The Pearse Museum Dublin 2017

This Sculpture speaks to the heroism, brilliance and imagination that underpin the history of St. Enda's park. Taking the artefact of Robert Emmet's Block (on display in the museum) as its starting point the sculpture base is modelled on the asymmetrical shape of both curved and angular surfaces which make up this curious artefact. Robert Emmets Block is of interest to me as it forms a joint site of both Emmet's untimely execution and the historic signature table for the first Irish government bonds symbolising how we built upon revolutionary sacrifice to construct a new state for the Irish people. Fantastical, explosive and radiant Breaking Emmets Block is a sculpture that reflects on the impact of change and the emergence of a new world from the old. The sculpture is approximately three meters in height and cast from coloured concrete around a steel armature.

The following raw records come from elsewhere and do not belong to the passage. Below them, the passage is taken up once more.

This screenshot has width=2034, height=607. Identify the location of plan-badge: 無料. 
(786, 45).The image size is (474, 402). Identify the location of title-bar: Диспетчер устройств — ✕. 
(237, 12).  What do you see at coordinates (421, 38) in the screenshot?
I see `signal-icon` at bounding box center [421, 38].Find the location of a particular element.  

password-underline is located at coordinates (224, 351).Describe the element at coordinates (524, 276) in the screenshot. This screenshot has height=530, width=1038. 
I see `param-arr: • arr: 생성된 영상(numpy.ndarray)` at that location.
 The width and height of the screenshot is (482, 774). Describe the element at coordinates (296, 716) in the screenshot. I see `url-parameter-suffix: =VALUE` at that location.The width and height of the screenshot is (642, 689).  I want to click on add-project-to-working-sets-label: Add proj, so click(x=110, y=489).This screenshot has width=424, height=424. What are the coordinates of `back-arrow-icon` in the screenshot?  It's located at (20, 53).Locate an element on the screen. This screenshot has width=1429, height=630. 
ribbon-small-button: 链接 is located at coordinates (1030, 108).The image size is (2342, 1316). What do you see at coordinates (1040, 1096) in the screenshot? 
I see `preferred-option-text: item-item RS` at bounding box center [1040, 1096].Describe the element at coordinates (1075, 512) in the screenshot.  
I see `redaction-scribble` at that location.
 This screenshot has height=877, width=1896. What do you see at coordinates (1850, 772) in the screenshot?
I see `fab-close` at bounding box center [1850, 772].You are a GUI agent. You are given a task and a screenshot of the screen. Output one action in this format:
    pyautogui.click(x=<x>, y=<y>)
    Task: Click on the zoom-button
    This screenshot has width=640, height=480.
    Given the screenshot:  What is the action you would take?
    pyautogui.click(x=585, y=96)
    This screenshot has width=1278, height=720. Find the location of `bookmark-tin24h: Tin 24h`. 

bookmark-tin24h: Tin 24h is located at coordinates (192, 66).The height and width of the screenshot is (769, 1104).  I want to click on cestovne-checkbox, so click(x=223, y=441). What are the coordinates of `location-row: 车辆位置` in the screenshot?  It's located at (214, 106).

The lighting bolts jut upwards and outwards yet remain rooted deep inside in the block. Both striking outwards or being struck the future emanates from the past while performing a generative act of destruction upon it.Breaking Emmet's Block acts as a contemporary continuation of both Pearse's commemoration of heroes and the playful twist his pageantry brought to the romantic idealism that was so central to the culture of St. Enda's. Like a maquette from a school room, the design and colour scheme of the work reflect the importance of St. Enda's as a place focused on education and the stimulation of the childhood imagination - its dolmen-like form mimicking the follies found throughout the park grounds. This sculpture brings a playful twist to Pearse's interpretation of Irish mythology, embodying the effusion of imagination and heroism he inspired. Intrinsically linked to both Emmet's sacrifice and the foundation of the Irish state this work seeks both refection on the past and extension into the unknown. Its materials bring a futuristic twist to a brutalist aesthetic inspired by the Spomenik found across multiple commemorative sites in the former Yugoslavia, drawing through lines between the socialist ideals of the Irish free state and their remnants in the contemporary Irish psyche.

Units of Potential

a private commission for the Cathal Ryan Trust 2011

Lir Academy For Dramatic Arts Dublin

This Sculpture speaks to the curious relationship between artistic brilliance and the academy, understanding The LIR Academy as a place not just for the development of skills but for the germination of talent. Rekab sees The LIR as a training ground for brilliance, a brilliance that grows in excess of the institution yet remains supported by it. Each sphere suggests an egg, a unit of pure potential, like a kind of luminous creative excrescence that is supported by the building yet pushes the boundaries of its designated space, as it multiplies and climbs to the limit of the buildings parameters, stretching over the buildings edge, reaching upwards towards the sky.  As an artwork it experiments with the intensity, aspiration and the sometimes awkward, yet sublime, appendage of creative expression.